───── Records for the exercise ─────

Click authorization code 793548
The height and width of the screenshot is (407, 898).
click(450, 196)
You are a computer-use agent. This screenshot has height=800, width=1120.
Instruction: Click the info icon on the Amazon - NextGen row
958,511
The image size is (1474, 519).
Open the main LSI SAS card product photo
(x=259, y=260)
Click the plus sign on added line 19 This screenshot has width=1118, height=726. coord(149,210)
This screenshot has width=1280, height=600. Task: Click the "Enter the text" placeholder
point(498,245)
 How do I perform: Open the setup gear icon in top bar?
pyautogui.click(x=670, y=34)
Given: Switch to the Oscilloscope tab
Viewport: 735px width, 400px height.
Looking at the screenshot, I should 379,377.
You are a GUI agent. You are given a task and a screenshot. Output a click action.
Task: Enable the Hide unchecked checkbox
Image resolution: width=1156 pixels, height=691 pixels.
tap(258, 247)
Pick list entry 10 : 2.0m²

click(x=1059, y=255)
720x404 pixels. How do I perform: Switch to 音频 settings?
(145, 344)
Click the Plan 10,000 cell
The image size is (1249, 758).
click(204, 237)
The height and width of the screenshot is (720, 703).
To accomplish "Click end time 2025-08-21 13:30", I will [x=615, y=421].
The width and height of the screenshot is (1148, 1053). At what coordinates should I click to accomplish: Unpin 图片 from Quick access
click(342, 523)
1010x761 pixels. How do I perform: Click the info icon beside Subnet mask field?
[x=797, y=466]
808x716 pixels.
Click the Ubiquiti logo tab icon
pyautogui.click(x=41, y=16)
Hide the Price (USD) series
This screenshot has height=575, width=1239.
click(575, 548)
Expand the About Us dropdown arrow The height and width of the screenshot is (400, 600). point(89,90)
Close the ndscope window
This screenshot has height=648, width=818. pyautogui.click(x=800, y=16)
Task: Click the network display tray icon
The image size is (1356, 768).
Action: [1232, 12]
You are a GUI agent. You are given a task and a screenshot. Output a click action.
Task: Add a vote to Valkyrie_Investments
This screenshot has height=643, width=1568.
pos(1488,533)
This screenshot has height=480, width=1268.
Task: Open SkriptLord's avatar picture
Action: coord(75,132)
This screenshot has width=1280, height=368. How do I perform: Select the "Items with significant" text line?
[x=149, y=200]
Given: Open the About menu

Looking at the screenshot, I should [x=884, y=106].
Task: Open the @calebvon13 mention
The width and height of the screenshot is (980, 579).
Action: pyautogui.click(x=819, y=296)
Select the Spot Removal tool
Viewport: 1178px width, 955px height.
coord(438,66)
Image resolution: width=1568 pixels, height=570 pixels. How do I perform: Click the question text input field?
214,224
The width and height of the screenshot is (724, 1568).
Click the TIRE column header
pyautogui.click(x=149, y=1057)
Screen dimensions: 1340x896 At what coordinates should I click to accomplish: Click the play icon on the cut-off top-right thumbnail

─────

_What the exercise asks:_ Copy every line of the records above exactly.

_Task result:_
Click authorization code 793548
The height and width of the screenshot is (407, 898).
click(450, 196)
You are a computer-use agent. This screenshot has height=800, width=1120.
Instruction: Click the info icon on the Amazon - NextGen row
958,511
The image size is (1474, 519).
Open the main LSI SAS card product photo
(x=259, y=260)
Click the plus sign on added line 19 This screenshot has width=1118, height=726. coord(149,210)
This screenshot has width=1280, height=600. Task: Click the "Enter the text" placeholder
point(498,245)
 How do I perform: Open the setup gear icon in top bar?
pyautogui.click(x=670, y=34)
Given: Switch to the Oscilloscope tab
Viewport: 735px width, 400px height.
Looking at the screenshot, I should 379,377.
You are a GUI agent. You are given a task and a screenshot. Output a click action.
Task: Enable the Hide unchecked checkbox
Image resolution: width=1156 pixels, height=691 pixels.
tap(258, 247)
Pick list entry 10 : 2.0m²

click(x=1059, y=255)
720x404 pixels. How do I perform: Switch to 音频 settings?
(145, 344)
Click the Plan 10,000 cell
The image size is (1249, 758).
click(204, 237)
The height and width of the screenshot is (720, 703).
To accomplish "Click end time 2025-08-21 13:30", I will [x=615, y=421].
The width and height of the screenshot is (1148, 1053). At what coordinates should I click to accomplish: Unpin 图片 from Quick access
click(342, 523)
1010x761 pixels. How do I perform: Click the info icon beside Subnet mask field?
[x=797, y=466]
808x716 pixels.
Click the Ubiquiti logo tab icon
pyautogui.click(x=41, y=16)
Hide the Price (USD) series
This screenshot has height=575, width=1239.
click(575, 548)
Expand the About Us dropdown arrow The height and width of the screenshot is (400, 600). point(89,90)
Close the ndscope window
This screenshot has height=648, width=818. pyautogui.click(x=800, y=16)
Task: Click the network display tray icon
The image size is (1356, 768).
Action: [1232, 12]
You are a GUI agent. You are given a task and a screenshot. Output a click action.
Task: Add a vote to Valkyrie_Investments
This screenshot has height=643, width=1568.
pos(1488,533)
This screenshot has height=480, width=1268.
Task: Open SkriptLord's avatar picture
Action: coord(75,132)
This screenshot has width=1280, height=368. How do I perform: Select the "Items with significant" text line?
[x=149, y=200]
Given: Open the About menu

Looking at the screenshot, I should [x=884, y=106].
Task: Open the @calebvon13 mention
The width and height of the screenshot is (980, 579).
Action: pyautogui.click(x=819, y=296)
Select the Spot Removal tool
Viewport: 1178px width, 955px height.
coord(438,66)
Image resolution: width=1568 pixels, height=570 pixels. How do I perform: Click the question text input field?
214,224
The width and height of the screenshot is (724, 1568).
Click the TIRE column header
pyautogui.click(x=149, y=1057)
Screen dimensions: 1340x896 At what coordinates should I click to accomplish: Click the play icon on the cut-off top-right thumbnail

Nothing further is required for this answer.